BEIJING, June 19 (TiPost) — “Not investing in hydrogen energy now is like not investing in lithium batteries 5 years ago,” said economist Ren Zeping in 2022. His comments were spread like wild fire.  

At that time, hydrogen energy made its debut as an energy source, and the policy began to promote the generation and use of hydrogen energy.
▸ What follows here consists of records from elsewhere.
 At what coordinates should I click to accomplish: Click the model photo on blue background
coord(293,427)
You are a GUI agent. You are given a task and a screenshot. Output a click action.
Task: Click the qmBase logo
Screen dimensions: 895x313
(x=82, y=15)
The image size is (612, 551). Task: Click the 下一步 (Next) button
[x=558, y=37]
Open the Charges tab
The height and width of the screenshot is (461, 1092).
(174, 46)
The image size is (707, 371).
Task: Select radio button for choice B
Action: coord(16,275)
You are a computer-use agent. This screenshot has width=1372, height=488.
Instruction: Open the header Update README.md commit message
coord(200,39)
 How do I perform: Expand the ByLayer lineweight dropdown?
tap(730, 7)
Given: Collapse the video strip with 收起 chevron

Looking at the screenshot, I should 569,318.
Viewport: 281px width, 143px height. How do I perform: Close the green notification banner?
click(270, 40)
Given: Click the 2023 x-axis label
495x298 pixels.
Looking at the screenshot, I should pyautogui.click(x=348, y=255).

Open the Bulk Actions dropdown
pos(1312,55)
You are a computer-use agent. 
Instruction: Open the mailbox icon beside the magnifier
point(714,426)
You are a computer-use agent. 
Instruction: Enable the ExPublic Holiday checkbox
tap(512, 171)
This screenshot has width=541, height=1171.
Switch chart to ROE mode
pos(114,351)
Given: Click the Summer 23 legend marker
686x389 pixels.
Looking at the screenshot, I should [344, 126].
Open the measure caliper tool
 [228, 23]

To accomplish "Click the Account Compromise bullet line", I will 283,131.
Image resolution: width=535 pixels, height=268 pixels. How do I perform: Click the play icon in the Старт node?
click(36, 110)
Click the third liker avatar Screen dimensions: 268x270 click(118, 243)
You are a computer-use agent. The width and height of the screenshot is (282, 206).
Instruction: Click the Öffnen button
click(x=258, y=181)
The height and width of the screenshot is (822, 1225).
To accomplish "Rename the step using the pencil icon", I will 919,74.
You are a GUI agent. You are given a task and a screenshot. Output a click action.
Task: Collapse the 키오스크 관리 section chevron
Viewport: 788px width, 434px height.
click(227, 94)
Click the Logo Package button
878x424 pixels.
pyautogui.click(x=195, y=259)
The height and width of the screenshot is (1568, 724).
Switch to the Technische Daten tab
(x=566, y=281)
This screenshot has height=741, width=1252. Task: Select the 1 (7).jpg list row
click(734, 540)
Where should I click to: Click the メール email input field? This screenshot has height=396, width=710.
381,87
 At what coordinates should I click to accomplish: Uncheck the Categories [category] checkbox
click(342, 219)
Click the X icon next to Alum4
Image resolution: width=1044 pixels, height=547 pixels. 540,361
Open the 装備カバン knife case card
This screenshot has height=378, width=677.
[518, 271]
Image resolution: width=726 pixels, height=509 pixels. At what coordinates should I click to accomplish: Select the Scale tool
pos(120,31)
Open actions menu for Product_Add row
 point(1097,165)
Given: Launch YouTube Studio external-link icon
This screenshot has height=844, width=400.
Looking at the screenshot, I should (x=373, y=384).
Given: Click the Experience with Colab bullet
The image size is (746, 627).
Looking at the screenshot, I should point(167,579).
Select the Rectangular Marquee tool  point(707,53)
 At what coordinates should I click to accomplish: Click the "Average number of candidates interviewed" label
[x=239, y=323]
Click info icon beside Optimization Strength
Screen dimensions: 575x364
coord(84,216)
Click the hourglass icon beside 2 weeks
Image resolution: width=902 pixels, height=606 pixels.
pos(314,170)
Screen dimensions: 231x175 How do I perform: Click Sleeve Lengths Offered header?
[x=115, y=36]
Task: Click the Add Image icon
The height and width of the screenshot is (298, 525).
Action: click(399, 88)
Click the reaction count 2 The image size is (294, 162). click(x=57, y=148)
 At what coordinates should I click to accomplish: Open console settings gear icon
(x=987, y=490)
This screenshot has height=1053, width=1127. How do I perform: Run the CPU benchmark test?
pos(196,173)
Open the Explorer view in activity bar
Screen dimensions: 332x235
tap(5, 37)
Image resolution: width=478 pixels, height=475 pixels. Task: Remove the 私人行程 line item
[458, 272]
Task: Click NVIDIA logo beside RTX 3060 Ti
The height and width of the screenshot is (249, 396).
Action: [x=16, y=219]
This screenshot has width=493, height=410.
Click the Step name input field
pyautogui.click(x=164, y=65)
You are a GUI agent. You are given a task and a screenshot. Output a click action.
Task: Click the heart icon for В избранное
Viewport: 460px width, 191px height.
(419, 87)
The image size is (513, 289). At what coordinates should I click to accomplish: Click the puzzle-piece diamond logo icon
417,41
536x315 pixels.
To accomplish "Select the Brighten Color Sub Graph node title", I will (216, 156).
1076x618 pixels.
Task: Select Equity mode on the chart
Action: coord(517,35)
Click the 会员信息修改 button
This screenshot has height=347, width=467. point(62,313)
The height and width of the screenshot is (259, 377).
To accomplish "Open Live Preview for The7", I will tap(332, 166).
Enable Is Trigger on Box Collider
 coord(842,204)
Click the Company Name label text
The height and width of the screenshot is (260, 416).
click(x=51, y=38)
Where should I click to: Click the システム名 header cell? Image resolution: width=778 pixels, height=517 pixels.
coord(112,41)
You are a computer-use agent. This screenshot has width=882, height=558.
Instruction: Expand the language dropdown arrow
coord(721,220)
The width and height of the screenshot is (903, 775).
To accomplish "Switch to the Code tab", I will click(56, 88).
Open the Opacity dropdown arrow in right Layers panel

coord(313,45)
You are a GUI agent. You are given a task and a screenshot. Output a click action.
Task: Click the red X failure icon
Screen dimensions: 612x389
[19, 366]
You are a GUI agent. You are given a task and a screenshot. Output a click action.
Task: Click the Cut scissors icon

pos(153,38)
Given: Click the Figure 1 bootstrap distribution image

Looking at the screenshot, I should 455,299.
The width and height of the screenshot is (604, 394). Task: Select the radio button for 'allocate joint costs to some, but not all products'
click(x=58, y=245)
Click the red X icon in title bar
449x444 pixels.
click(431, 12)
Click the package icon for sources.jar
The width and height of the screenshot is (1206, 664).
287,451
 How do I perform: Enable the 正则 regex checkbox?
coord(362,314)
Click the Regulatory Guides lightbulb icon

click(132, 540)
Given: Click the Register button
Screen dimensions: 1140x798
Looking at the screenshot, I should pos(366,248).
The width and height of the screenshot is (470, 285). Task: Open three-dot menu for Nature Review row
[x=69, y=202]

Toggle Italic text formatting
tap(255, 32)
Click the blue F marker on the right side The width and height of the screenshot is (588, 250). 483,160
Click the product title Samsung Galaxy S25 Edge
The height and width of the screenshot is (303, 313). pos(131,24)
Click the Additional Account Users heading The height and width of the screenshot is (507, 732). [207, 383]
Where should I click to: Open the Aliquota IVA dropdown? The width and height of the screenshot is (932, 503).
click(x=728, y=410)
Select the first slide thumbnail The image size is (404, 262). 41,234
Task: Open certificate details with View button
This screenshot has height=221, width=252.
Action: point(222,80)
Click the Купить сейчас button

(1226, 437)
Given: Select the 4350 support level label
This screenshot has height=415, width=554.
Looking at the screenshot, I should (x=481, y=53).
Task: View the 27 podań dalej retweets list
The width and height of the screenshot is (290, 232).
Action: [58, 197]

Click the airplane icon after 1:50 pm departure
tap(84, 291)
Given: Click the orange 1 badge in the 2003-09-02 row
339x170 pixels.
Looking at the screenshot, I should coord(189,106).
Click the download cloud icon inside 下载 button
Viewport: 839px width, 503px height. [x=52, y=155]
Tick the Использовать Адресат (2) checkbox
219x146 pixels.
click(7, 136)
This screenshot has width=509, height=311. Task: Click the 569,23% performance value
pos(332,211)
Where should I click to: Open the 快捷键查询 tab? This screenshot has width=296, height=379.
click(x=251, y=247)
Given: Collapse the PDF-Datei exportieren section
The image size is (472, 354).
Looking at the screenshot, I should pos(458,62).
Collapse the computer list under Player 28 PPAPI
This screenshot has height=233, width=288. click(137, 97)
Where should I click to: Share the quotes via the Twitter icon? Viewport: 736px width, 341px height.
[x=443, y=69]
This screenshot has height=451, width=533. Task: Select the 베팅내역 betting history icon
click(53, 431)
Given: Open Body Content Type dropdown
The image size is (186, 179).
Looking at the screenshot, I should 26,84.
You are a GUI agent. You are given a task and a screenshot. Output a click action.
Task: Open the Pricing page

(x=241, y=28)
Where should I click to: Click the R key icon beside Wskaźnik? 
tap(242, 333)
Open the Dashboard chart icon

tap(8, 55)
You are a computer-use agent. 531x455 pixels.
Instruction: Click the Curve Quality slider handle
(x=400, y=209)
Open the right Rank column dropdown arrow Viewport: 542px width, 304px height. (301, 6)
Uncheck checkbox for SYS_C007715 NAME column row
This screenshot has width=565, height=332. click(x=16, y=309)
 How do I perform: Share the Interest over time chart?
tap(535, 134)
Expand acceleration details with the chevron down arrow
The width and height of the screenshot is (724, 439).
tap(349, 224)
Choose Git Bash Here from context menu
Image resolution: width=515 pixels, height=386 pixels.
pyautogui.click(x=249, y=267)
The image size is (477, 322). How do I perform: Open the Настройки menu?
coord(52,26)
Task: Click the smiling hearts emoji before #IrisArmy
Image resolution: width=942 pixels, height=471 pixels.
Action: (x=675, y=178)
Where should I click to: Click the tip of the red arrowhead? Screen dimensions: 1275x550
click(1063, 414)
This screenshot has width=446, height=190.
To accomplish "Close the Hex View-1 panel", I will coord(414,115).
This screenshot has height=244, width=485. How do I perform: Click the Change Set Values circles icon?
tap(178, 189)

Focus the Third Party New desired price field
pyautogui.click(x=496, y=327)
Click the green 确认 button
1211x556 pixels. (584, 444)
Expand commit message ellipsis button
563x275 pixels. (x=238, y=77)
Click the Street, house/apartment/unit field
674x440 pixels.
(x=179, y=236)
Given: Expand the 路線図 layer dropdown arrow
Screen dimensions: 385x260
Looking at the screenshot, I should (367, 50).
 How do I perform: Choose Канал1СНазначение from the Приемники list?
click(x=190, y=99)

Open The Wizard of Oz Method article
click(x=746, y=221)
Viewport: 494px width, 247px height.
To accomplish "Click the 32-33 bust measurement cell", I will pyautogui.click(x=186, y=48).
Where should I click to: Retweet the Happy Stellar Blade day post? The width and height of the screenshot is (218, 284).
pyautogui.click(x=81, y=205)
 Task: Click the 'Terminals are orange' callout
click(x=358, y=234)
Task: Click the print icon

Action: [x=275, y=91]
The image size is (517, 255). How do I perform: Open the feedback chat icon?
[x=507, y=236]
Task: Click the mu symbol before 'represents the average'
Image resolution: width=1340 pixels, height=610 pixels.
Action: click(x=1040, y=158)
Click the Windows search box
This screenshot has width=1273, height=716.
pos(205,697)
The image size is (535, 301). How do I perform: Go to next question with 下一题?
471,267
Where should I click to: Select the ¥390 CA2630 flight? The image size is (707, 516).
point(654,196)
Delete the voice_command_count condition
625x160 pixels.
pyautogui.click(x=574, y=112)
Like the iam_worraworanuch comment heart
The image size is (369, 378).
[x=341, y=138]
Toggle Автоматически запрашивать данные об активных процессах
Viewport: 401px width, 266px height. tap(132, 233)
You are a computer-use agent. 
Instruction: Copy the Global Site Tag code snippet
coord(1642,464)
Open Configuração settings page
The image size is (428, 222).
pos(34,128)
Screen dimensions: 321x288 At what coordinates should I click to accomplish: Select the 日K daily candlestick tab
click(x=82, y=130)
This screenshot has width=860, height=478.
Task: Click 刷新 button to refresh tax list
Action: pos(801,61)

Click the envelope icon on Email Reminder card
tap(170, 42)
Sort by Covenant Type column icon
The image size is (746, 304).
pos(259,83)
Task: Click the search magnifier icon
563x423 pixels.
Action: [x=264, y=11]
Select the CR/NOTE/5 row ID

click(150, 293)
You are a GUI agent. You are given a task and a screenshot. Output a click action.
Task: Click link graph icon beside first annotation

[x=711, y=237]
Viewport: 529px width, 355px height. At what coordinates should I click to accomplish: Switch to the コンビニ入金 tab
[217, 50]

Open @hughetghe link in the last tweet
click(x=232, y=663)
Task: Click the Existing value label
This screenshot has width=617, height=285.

Investment institutions were looking for targets with cash, and major listed companies were also participating through investment in start-up companies or extending their main business.

One year later, at the “2023 World Hydrogen Technology Conference,” Chinese Academy of Sciences academician Ouyang Minggao predicted that hydrogen energy is an industrial cluster with a potential scale of “100 trillion.”

However, similar to the development of the lithium battery industry, as it advances towards the goal of 100 trillion, the future of hydrogen energy needs both upstream expansion to drive downstream demand and downstream demand growth to promote upstream cost improvement.

Before this, the cost of green hydrogen in the upstream was too high, and the downstream demand was not strong, resulting in many technologies being trapped in universities or research institutions, and the entire industry cycle was in a “deadlock.”

But this year, under the continuous promotion of policies, we clearly see that both ends of the industry are moving towards each other:

Upstream green hydrogen projects are constantly expanding, and some industry insiders believe that it is expected to break the expensive green hydrogen dilemma.

On April 5, China Power Construction Corporation signed a contract with the Manzhouli government of Inner Mongolia for a wind-powered hydrogen integrated demonstration project, planning to produce 60,000 tons of hydrogen per year. The next day, Jingke Electric Power signed a contract with the government of Balin Left Banner, Chifeng City, Inner Mongolia for a wind-powered hydrogen integrated demonstration project.

Downstream terminal companies are also actively seeking use cases to become pioneers in the industry.

On February 16, Yutong Heavy Industries delivered 40 hydrogen fuel heavy trucks to Henan Ziling Construction Engineering Co., Ltd. Multiple companies, including Mindong Future, Tailing Group, Yang Hydrogen Group, Jie Hydrogen Technology, and Vina Hydrogen Energy, announced their entry into the hydrogen-powered two-wheeled vehicle field. On March 17th, the first domestically classified 500 kW hydrogen fuel cell powered working boat “Sanxia Hydrogen Boat 1” with China Classification Society (CCS) was launched.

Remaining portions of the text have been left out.